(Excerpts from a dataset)
== == ==
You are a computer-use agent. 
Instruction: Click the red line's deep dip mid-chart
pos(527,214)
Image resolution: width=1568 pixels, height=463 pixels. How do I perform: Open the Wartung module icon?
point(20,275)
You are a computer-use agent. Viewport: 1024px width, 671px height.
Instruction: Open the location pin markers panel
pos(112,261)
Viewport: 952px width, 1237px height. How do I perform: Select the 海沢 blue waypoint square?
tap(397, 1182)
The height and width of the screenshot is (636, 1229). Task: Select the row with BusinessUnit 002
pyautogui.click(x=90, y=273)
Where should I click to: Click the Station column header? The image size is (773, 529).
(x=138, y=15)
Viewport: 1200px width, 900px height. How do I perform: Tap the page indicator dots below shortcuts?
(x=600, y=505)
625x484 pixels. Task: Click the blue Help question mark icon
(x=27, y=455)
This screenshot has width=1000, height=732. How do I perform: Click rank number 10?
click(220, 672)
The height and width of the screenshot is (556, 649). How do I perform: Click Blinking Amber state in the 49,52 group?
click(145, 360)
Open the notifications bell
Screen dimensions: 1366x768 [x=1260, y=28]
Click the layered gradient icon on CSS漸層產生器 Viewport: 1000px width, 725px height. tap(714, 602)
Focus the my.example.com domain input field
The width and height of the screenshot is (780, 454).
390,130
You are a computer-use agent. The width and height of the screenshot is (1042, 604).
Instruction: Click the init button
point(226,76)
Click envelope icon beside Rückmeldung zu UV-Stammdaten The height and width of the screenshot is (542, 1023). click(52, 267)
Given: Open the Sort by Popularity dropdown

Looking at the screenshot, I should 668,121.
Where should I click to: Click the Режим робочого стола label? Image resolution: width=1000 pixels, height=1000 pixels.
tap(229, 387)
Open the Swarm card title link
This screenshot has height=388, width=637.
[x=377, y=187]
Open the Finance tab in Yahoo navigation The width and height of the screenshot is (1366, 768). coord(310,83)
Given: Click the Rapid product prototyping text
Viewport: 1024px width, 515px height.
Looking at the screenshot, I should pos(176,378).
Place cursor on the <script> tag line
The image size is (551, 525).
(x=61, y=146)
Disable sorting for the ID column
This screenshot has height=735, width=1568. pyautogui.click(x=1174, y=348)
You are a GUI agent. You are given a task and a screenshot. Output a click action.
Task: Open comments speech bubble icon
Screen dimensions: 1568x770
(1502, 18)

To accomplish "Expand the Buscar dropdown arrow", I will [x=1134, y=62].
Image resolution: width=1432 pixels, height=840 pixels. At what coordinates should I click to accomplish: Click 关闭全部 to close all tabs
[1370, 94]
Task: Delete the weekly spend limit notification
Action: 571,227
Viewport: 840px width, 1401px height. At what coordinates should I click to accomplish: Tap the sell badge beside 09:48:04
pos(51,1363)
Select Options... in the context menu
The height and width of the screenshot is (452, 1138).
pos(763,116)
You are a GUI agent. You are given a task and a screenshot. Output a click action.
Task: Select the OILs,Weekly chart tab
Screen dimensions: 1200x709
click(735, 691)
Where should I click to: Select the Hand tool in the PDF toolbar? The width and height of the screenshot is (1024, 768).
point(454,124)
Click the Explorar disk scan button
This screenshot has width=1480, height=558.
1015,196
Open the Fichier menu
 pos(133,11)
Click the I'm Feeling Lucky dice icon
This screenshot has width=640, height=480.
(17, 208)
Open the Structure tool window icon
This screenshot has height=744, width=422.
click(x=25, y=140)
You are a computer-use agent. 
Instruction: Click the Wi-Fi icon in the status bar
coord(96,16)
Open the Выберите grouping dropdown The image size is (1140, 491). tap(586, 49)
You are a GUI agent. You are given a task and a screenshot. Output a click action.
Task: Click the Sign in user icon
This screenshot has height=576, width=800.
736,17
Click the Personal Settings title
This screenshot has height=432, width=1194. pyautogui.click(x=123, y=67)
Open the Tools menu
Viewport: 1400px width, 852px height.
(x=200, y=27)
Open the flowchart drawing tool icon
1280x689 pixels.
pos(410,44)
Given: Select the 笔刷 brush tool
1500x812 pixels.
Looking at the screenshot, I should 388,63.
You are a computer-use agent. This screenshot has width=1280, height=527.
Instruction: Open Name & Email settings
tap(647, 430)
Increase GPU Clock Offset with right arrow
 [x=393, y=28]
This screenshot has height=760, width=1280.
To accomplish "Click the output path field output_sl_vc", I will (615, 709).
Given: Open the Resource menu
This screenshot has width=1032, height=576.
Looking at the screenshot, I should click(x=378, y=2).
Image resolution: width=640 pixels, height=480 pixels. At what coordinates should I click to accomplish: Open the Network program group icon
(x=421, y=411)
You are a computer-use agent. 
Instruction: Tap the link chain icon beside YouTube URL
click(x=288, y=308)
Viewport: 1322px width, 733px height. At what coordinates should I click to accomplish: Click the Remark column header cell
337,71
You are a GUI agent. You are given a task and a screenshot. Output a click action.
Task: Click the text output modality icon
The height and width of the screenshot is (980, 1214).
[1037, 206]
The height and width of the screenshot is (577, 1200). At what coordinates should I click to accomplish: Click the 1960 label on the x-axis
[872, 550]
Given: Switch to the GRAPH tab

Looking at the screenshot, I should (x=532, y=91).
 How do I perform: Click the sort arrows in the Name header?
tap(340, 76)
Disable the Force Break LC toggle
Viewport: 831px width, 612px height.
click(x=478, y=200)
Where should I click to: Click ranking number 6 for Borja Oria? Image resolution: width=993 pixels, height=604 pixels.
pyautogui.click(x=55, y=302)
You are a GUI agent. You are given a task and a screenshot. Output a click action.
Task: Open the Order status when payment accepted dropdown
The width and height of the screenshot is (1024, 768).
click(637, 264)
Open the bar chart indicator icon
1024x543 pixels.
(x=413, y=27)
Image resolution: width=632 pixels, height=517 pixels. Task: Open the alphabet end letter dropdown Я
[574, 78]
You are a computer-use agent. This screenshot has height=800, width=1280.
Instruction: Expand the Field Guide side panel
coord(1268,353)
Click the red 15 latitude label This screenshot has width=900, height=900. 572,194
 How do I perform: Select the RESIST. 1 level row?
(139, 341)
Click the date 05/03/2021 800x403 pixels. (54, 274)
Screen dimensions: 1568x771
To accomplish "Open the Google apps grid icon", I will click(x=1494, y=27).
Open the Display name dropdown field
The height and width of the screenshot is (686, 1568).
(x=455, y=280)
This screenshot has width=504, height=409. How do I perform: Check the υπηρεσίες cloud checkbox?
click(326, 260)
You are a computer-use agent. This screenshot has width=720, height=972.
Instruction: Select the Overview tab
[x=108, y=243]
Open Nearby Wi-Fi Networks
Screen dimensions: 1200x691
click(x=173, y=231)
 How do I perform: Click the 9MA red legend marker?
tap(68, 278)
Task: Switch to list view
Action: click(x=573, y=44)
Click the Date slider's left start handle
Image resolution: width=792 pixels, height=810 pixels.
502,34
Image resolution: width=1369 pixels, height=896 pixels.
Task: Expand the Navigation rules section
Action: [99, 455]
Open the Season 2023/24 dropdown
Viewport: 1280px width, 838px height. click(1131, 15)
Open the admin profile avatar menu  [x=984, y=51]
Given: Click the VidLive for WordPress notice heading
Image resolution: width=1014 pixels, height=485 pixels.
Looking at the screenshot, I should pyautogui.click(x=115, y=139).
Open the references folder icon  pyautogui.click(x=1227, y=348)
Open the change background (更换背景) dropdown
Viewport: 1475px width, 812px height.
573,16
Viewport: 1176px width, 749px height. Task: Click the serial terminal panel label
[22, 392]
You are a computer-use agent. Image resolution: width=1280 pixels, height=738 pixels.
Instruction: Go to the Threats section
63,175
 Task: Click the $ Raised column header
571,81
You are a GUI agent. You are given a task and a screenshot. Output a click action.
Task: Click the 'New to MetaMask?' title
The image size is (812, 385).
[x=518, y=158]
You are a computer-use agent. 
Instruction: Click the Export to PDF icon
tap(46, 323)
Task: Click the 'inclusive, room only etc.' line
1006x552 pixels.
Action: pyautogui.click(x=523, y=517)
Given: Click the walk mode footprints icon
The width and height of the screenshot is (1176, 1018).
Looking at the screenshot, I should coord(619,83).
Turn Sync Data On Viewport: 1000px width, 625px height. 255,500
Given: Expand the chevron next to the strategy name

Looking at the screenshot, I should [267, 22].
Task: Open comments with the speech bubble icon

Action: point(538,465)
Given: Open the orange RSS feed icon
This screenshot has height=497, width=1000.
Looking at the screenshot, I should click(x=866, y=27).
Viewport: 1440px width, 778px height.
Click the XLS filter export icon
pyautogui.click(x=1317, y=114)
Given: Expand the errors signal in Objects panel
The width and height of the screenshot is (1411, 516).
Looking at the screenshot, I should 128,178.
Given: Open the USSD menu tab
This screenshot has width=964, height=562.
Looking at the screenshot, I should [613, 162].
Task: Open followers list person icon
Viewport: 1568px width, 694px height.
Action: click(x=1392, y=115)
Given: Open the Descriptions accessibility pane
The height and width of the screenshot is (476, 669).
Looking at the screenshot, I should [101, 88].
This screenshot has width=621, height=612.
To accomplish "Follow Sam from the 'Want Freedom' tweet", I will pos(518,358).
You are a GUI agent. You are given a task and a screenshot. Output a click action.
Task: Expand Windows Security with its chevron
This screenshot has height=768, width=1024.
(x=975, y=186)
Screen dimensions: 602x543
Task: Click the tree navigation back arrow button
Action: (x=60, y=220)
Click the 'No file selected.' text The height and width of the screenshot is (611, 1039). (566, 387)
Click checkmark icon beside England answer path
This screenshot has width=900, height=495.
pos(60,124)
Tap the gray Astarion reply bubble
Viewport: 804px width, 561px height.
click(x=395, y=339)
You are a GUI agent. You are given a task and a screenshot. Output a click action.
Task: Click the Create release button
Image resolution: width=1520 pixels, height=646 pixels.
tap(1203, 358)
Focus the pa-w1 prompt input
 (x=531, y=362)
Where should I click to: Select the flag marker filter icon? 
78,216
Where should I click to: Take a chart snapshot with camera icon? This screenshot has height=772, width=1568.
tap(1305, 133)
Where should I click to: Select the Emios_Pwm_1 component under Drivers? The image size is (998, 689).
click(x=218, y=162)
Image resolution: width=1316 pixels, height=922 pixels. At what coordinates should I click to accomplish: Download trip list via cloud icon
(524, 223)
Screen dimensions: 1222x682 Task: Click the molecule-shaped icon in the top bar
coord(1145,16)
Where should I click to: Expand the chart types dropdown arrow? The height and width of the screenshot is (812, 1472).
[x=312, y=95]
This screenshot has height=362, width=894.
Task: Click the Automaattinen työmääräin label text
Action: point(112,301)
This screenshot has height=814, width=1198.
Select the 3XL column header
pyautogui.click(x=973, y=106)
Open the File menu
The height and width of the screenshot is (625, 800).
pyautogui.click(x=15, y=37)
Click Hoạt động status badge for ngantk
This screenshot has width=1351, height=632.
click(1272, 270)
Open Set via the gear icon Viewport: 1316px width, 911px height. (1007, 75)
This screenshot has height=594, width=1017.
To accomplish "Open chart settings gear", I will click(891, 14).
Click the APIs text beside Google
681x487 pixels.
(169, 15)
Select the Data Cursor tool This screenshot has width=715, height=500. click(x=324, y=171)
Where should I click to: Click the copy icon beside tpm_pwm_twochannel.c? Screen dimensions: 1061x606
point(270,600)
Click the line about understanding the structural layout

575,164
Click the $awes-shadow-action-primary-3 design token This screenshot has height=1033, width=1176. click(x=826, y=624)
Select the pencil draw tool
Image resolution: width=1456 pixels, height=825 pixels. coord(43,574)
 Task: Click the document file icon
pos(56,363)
== == ==
Goal of the exercise: All that is wanted is the stretch of lines above from the one containing "Image resolution: width=640" through the one containing "Task: Click the text output modality icon", duplicated exactly.

Answer to the exercise:
Image resolution: width=640 pixels, height=480 pixels. At what coordinates should I click to accomplish: Open the Network program group icon
(x=421, y=411)
You are a computer-use agent. 
Instruction: Tap the link chain icon beside YouTube URL
click(x=288, y=308)
Viewport: 1322px width, 733px height. At what coordinates should I click to accomplish: Click the Remark column header cell
337,71
You are a GUI agent. You are given a task and a screenshot. Output a click action.
Task: Click the text output modality icon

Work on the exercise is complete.